America delivers the goods at the Coach House

My review originally ran on The Orange County Register Web site on Sunday, Dec. 7, 2014. A special thank you to Kelly A. Swift for the use of her outstanding photos!

Dewey Bunnell, left, and Gerry Beckley of America perform at the Coach House on Saturday.

America delivers the goods at the Coach House

The ’70s hit makers’ dynamic set shows why their music continues to resonate.

While it seems unlikely that America will be given a place in the Rock and Roll of Fame anytime soon, there is something to be said for a band that has scored a number of enduring hits, won a best new artist Grammy Award, worked with producer George Martin and influenced several generations of other musicians.
Performing in front of a capacity crowd at the Coach House in San Juan Capistrano on Saturday night (Dec. 6, 2014), the ’70s hit makers proved that while several musical generations have passed since their 1971 debut introduced the world to “A Horse With No Name” and “I Need You,” the group’s mix of folk, rock and pop continues to resound, thanks as much to the strength of good songwriting as bona fide nostalgia.
From the concert’s spirited folk rock opener, “Tin Man,” through a mix of hits and Christmas offerings from the group’s “Holiday Harmony” collection, founding members singer-guitarist Dewey Bunnell and singer/multi-instrumentalist Gerry Beckley, along with their terrific three-man band simply nailed it.
Ryland Steen on Dec. 6, 2014.
Sure, acoustic folk rock hits such as “Ventura Highway” and “You Can Do Magic” sounded great, but America also was able to rock with unexpected power on occasion, bringing welcome dynamics to its 90-minute set.
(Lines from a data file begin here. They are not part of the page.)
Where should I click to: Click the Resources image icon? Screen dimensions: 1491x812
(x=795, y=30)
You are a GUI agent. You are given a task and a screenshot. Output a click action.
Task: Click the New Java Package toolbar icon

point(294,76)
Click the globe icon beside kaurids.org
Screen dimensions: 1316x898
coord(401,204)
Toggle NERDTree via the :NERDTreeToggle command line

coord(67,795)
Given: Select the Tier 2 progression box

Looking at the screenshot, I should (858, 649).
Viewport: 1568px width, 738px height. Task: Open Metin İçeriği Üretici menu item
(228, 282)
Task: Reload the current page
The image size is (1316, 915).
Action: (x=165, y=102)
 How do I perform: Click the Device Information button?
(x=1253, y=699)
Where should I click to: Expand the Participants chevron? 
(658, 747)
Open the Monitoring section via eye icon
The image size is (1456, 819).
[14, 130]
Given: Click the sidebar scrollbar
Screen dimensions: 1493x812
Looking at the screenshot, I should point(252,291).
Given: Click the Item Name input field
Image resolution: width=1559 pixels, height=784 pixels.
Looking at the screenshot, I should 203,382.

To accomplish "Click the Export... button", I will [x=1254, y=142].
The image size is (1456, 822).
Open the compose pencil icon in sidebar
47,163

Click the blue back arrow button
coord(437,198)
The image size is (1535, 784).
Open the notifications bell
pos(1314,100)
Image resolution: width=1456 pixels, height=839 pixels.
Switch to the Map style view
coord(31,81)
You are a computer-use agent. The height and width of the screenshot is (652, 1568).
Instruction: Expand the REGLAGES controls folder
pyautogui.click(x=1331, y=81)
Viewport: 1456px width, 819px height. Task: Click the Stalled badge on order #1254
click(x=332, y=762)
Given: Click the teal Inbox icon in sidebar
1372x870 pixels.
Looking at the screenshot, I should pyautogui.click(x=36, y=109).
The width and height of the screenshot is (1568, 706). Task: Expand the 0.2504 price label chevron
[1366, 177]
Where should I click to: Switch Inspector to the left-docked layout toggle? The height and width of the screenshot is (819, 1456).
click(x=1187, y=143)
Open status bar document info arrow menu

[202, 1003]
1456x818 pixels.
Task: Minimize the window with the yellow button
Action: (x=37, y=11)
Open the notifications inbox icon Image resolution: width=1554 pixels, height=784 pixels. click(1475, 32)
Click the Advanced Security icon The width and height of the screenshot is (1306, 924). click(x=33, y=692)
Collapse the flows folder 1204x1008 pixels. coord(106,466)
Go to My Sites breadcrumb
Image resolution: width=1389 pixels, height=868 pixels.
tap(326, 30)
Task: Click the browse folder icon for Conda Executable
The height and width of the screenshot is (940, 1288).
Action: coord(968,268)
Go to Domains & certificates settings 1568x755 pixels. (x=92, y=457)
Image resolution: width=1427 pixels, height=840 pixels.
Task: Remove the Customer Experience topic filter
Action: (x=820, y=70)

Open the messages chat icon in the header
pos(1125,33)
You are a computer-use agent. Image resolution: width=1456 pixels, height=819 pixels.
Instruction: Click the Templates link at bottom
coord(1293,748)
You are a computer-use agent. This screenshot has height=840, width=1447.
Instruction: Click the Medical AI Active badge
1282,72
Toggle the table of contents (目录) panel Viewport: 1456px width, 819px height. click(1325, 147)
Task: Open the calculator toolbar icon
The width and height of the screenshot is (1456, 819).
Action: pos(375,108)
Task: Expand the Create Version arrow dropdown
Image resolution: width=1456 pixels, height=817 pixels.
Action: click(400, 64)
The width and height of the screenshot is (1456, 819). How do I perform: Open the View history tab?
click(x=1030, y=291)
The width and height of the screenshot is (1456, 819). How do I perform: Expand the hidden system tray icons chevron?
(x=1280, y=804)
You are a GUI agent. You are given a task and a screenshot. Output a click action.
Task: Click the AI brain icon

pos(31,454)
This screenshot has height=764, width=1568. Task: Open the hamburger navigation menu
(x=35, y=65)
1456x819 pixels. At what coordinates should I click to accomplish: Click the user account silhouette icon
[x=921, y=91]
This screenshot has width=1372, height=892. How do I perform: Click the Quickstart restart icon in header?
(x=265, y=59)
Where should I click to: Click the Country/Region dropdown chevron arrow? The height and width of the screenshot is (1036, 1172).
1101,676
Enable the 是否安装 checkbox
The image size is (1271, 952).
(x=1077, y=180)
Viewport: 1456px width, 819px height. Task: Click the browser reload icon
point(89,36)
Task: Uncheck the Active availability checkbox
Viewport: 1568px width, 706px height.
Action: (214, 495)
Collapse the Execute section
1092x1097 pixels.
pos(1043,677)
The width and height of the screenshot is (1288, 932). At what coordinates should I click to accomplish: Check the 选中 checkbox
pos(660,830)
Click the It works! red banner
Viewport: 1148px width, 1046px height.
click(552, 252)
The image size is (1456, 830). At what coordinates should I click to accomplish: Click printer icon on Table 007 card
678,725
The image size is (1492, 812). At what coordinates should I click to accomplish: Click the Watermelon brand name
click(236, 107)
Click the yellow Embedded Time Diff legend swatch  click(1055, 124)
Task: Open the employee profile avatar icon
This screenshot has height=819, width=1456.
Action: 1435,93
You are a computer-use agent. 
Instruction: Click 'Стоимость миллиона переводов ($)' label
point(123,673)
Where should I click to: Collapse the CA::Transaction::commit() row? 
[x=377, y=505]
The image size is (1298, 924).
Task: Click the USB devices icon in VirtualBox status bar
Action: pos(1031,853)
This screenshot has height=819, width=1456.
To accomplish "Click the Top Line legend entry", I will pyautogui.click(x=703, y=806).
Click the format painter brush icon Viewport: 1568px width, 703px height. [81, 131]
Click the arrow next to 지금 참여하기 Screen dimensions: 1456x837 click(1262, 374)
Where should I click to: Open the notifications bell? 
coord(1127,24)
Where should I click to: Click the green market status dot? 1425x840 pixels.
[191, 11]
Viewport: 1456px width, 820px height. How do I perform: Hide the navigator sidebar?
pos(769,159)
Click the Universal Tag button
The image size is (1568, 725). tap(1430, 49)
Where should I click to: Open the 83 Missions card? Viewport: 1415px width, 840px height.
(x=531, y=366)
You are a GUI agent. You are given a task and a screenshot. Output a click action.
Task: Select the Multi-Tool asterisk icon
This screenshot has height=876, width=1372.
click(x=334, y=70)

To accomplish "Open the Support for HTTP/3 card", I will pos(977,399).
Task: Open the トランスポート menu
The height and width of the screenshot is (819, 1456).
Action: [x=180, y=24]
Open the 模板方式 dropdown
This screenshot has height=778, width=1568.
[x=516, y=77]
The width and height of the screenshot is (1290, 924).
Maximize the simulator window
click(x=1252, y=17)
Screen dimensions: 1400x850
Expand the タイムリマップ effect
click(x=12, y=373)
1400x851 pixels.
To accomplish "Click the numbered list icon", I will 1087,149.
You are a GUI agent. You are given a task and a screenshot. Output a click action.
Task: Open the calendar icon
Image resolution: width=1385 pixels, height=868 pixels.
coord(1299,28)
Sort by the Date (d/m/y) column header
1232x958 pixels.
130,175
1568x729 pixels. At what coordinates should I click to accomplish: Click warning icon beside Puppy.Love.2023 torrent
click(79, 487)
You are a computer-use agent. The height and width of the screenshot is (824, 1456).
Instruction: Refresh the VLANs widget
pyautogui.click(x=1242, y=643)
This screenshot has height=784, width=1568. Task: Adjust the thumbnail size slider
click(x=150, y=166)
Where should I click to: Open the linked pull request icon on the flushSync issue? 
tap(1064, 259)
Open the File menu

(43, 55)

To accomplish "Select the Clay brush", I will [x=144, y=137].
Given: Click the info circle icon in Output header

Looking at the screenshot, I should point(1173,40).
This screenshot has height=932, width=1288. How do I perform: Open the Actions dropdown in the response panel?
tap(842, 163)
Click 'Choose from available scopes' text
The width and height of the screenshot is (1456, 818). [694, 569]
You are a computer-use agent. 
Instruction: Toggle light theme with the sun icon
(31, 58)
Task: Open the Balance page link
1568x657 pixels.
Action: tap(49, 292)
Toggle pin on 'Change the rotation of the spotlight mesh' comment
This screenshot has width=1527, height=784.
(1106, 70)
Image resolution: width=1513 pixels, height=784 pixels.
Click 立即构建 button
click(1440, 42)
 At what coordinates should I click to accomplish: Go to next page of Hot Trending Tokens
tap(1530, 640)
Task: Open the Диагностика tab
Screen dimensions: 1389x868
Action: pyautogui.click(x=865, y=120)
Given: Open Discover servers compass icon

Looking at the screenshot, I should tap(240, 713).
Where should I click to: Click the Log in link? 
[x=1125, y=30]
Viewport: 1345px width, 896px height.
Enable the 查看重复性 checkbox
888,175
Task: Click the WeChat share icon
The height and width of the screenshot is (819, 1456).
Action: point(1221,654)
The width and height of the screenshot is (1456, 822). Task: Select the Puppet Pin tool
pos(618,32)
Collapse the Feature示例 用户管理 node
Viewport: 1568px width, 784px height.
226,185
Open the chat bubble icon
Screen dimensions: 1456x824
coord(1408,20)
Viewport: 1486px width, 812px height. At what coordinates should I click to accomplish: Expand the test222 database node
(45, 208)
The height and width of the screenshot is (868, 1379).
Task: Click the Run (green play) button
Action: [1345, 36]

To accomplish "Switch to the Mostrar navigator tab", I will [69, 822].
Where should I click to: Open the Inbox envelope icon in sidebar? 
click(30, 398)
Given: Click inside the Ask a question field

A true highlight of the night was a performance of “Cornwall Blank/Hollywood,” which recalled some of Crosby, Stills, Nash & Young’s best works. Lush three-part harmonies shimmered in the opening section before the medley roared to life as a full-blown rocker showcasing virtuoso lead guitarist Bill Worrell and drummer Ryland Steen (who has played with Orange County’s Suburban Legends and Reel Big Fish). “That was dangerously close to jamming,” Beckley joked after the song ended.
America rocked with that same fire a few songs later with a rendition of “Green Monkey,” including a three-guitar attack bolstering the inviting psychedelic rocker.
The concert was a fast-moving affair, and a well-known cover or original hit was never far away. An artful cover of the Mamas & the Papas’ “California Dreamin’,” a wistful take on “Lonely People,” and a shining “Sister Golden Hair” were among the highlights of the concert’s last half.
America’s encore included “A Horse With No Name.” Bunnell’s strong vocals filled it with authentic melancholy. The night ended with a festive country-tinged version of the Johnny Marks-penned holiday favorite “A Holly Jolly Christmas,” an apt selection, given that this December night proved to be an early gift for those able to score a seat for this memorable concert.